Mangaone Walkway Time5: One way took me 1 hour 33 minutes. The trailhead signs suggest 3 hours. I would say 90% of people will walk the trail in 1.5 – 2.5 hours.
2. MAP OF THE MANGAONE WALKWAY
The trail isn’t on Google Maps so you’ll want to download Maps.me for the offline maps so you don’t get lost.
And if you prefer looking at topo maps, you can see the trail here:
3. HOW TO GET TO THE START
Walking: Not really practical, but I did run from the trailhead at the south end to Waikanae village which is just over 10km.
Driving: Driving to the start of the track is the only option. But as it’s an end to end hike, you’ll need to do some planning unless you’re planning to return back to the end you started at. If you have a couple of cars, you can drop two cars at one end of the track and drive to the other end.
That’s a 27km drive however from one parking point to the other, which seems a bit extreme. So your other option is to have a friend be a legend and drop you off and meet you at the other end.
The reception goes out for much of the traffic, but I was getting reception with my Skinny SIM card (which I recommend) often enough that you wouldn’t get stranded. But as mentioned in the trip report I recommend hiking in and out via the South Mangone Road end.
RELATED READ: 5 OTHER GREAT WALKS IN WAIKANAE
4. MY MANGAONE HIKE EXPERIENCE
* I walked the Mangaone walkway from north to south.
After a friend was super nice and dropped me off at the northern end of the trailhead.
I jumped over the fence and found myself walking along a gravel 4WD track surrounded by greenery. The track is a gentle incline for the first 2.6km (150 metres elevation). You won’t have any trouble following the path.
All you need to do is stay on the main trail and ignore any tracks that lead off the main path as they’re usually private property (stay right when you see this for in the trail).
The first time you’ll come across a slightly confusing decision when you get to the point in the photo above (this is a good turn around spot if you’re coming from the southern end).
Stick to the right-hand track passing the tractor and you’ll see the 4WD track narrows down to a single trail walking track. The number of orange markers on this half of the trail increases a lot so it’s easy to follow.
When I was walking the trail this bush was in the middle of the track which was tricky to get around but should be cleared by now.
Soon enough I came across the stream crossing. If you’re agile (and the water levels aren’t high) you can cross them without getting your feet wet but they weren’t deep.
Before long you’ll come out into the Te Horo clearing which is mentioned on the signs at the beginning of the trail (see the selfie at the top of the post for the clearing). I was expecting a viewpoint here, but as you’re behind the hills east of Waikanae you’re out of luck.
It felt like a meadow to me. Nice enough. Following the trail, you’ll arrive at a gate which is the entry point to the Kaitawa Scenic Reserve.

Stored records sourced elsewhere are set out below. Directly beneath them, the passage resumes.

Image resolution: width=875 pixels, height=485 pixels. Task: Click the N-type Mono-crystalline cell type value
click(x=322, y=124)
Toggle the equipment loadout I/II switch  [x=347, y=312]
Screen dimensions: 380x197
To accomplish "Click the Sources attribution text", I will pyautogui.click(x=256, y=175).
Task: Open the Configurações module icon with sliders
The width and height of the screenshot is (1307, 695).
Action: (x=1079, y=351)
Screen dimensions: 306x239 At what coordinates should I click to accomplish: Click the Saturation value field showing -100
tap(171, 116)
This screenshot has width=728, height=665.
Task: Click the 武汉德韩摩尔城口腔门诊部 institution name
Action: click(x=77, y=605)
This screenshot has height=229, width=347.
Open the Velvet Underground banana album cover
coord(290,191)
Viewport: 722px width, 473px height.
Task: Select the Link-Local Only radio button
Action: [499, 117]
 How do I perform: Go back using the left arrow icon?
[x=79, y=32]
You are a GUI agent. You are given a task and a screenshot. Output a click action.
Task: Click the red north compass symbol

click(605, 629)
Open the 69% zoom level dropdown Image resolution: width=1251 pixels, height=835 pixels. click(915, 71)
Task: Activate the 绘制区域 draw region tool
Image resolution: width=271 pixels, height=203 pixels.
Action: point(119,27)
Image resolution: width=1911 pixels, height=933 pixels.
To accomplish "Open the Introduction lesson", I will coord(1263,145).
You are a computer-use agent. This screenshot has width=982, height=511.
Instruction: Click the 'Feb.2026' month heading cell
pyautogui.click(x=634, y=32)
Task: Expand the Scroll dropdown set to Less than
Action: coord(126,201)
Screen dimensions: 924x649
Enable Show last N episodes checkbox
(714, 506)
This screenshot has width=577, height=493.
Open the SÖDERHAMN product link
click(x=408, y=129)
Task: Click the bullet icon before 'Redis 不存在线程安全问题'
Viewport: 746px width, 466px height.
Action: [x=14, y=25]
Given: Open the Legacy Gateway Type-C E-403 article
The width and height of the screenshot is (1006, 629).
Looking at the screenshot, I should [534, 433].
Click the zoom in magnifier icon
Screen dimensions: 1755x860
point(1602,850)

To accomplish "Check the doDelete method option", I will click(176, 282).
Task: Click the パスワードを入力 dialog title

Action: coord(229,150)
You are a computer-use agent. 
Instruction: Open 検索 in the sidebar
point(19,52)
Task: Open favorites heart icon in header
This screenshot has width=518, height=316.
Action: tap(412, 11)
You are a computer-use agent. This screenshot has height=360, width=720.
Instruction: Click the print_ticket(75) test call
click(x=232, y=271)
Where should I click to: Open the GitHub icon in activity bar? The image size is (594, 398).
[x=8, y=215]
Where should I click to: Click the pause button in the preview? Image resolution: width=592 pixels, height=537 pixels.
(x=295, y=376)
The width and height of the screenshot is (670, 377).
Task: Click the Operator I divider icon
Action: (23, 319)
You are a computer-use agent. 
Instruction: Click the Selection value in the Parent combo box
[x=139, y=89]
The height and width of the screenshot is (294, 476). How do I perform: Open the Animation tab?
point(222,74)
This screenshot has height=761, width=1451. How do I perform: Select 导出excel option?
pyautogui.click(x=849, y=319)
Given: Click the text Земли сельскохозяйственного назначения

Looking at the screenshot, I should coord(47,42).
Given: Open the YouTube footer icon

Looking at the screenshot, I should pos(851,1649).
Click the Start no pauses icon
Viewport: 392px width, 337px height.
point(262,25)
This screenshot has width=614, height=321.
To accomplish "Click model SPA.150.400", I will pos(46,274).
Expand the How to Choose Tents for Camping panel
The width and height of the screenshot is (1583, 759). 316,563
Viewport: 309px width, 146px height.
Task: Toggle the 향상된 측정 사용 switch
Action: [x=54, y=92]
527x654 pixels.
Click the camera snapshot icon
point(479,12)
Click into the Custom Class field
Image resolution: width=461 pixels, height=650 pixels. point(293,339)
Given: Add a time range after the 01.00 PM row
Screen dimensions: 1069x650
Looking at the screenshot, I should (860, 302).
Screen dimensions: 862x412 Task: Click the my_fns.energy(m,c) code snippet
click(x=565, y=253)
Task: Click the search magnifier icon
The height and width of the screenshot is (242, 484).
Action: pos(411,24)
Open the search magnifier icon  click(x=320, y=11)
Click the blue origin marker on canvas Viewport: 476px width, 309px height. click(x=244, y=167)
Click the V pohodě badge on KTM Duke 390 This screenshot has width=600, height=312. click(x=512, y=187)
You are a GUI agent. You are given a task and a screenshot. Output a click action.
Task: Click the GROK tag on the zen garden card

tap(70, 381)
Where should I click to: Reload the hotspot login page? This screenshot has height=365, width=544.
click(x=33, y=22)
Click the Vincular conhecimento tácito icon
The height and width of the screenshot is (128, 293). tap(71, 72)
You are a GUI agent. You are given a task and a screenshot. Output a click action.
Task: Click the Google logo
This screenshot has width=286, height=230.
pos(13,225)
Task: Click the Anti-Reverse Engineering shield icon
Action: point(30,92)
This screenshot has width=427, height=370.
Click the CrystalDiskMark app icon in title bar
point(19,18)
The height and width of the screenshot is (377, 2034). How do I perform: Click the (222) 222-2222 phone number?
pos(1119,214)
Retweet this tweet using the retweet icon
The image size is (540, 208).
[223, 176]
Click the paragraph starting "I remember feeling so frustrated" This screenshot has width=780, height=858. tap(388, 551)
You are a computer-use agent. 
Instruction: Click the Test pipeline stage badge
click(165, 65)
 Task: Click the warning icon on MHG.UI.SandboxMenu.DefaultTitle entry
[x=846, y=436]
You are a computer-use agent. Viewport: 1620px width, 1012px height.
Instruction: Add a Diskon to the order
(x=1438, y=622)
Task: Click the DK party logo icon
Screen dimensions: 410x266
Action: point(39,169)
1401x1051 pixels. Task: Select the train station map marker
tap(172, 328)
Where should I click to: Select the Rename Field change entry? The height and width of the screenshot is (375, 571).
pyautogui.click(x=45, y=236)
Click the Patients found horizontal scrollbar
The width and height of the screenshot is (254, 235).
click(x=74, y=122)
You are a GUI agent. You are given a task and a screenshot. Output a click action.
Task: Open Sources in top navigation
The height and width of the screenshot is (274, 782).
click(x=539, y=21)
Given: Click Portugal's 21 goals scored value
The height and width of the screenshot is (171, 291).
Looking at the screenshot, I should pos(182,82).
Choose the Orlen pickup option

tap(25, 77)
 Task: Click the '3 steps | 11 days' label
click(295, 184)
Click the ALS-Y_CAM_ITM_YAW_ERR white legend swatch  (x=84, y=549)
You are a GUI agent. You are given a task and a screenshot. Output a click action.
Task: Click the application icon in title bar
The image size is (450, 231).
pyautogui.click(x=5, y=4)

Just before passing through the gate, if you look left you’ll see some trails leading towards the Mangaone River (stream?) which is a nice point to take a swim if that’s what you’re after.
The Kaitawa Reserve is mostly shaded which is a nice reprieve as you’ll have been in the sun for the majority of the walk so far. It’s a classic NZ bushwalk from here, nothing spectacular if you’ve been hiking around NZ a bunch but it’s beautiful. Show gratitude and all that!
When you come out of the trail you’ll turn right to get to the car park (there’s a sign for the Pukeatua trail in the other direction). You’ll see a small swingbridge along the way which will give you the last bit of joy before it’s time to head back. If you want to walk from the car park to Waikanae it’s just over 10km and is part of the Te Araroa Trail.
Overall I wouldn’t rate the Mangaone walkway as a priority.
It’s not a bad walk per se, but there are much better ones nearby and with the inconvenience of getting there (assuming you’re doing end to end walk), it’s a bit of a hassle.
This would be my turn around point. I’d also bring my swimming gear to take a dip in the river.